EXERCISE INSTRUCTIONS:
1 - Answer these questions using the talk summaries. Mark each answer with its letter.
(a) What annual growth rate is given for the PyTorch ecosystem?
(b) Which version of PyTorch is Rebellions' runtime integration aligned with?
(c) Which accelerator makers are named as currently supported by Backend.AI?
2 - List the practical tools and improvements that the talk summaries say were introduced in the PyTorch Roadmap session.
3 - Repeat the talk summaries word for word, everything from "4⃣ Kyujin Cho" down to "Rebellions, and more.".

━━━ READING PASSAGE ━━━

1⃣ Jerry Lee | PyTorch Foundation
Representing the PyTorch Foundation, part of the Linux Foundation, Jaeung provided an overview of how PyTorch is driving core open source technologies forward. He shared PyTorch’s growth story, the many global projects currently in motion, and the ecosystem’s impressive 20%+ annual growth. The session also covered how the foundation operates, how member organizations are involved, and upcoming plans that are particularly useful for practitioners.
2⃣ Alban Desmaison | PyTorch Roadmap
Alban shared the design philosophy behind PyTorch and Meta’s official contribution roadmap (link). He provided a deep technical dive into the differences between Eager and Compiled modes, especially breaking down the backend architecture of device Eager execution. Practical tools and improvements were also introduced—such as memory profilers, enhanced custom operator support, and pinned memory optimizations.
3⃣ Hongseok Kim | PyTorch on Rebellions AI Accelerators: Status
Rebellions is building runtime integration for their proprietary NPU architecture, fully aligned with the structural changes in PyTorch 2.0. This talk introduced the performance and scalability of their upcoming chip, their integration strategy with the PyTorch runtime, and challenges in supporting Eager Mode. Hongseok also previewed their roadmap toward releasing these features within the year.
4⃣ Kyujin Cho | Backend.AI: A Unified Platform for All AI Accelerators
Backend.AI abstracts and integrates various AI accelerators into a unified workflow. As the diversity of accelerator architectures grows, the need for portability and infrastructure unification becomes even more important. This session showcased features across development and operations—from NPU scheduling and resource allocation to monitoring. Backend.AI currently supports accelerators from NVIDIA, Intel, Tenstorrent, Rebellions, and more.

━━━ DATA EXTRACT ━━━

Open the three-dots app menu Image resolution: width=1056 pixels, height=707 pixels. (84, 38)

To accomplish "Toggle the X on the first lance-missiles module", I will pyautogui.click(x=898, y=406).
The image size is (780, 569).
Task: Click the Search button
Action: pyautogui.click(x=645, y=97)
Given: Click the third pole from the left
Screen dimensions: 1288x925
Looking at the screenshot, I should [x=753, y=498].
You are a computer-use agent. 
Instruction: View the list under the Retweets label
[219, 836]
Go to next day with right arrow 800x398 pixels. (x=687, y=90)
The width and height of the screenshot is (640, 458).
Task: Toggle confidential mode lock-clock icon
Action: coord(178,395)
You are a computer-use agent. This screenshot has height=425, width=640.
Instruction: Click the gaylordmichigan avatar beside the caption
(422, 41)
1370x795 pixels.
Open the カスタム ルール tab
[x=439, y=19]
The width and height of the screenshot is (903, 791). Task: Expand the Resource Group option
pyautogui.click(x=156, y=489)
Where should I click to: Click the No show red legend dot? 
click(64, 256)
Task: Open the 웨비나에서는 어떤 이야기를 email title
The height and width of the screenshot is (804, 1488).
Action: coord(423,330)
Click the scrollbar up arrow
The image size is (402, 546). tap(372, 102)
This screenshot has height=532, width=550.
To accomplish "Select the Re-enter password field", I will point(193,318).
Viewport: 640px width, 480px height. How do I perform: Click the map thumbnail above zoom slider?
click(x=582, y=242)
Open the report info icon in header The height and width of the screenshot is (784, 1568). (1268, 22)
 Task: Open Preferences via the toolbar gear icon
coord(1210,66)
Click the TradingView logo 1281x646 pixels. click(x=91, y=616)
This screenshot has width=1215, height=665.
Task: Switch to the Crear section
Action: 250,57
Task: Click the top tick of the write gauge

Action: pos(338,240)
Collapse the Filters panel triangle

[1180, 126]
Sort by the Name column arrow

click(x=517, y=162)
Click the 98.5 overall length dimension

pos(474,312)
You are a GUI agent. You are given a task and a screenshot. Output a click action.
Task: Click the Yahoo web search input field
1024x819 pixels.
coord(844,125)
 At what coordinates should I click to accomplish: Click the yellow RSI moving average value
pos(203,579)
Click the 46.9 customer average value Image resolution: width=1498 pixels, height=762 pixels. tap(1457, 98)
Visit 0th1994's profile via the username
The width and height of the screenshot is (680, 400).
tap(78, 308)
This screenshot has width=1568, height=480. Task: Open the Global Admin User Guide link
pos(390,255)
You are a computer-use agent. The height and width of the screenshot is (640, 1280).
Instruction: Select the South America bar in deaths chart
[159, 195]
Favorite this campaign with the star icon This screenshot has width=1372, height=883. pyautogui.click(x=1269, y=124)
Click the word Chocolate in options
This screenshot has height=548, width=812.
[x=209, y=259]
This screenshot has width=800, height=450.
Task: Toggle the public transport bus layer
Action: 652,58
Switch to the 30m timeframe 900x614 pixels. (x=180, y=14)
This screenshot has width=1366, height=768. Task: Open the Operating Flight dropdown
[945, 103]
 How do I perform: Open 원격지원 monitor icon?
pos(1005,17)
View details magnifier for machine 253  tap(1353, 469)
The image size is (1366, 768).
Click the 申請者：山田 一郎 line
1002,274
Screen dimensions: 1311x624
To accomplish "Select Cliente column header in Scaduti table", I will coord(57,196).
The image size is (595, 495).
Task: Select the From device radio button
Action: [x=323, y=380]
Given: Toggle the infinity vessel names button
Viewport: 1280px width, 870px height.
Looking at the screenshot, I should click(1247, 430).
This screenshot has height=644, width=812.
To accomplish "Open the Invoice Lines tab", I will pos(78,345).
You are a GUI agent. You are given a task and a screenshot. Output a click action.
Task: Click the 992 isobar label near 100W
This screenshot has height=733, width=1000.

━━━

SOLUTIONS BELOW:
1 -
(a) 20%+
(b) PyTorch 2.0
(c) NVIDIA, Intel, Tenstorrent, and Rebellions

2 -
- Memory profilers
- Enhanced custom operator support
- Pinned memory optimizations

3 -
4⃣ Kyujin Cho | Backend.AI: A Unified Platform for All AI Accelerators
Backend.AI abstracts and integrates various AI accelerators into a unified workflow. As the diversity of accelerator architectures grows, the need for portability and infrastructure unification becomes even more important. This session showcased features across development and operations—from NPU scheduling and resource allocation to monitoring. Backend.AI currently supports accelerators from NVIDIA, Intel, Tenstorrent, Rebellions, and more.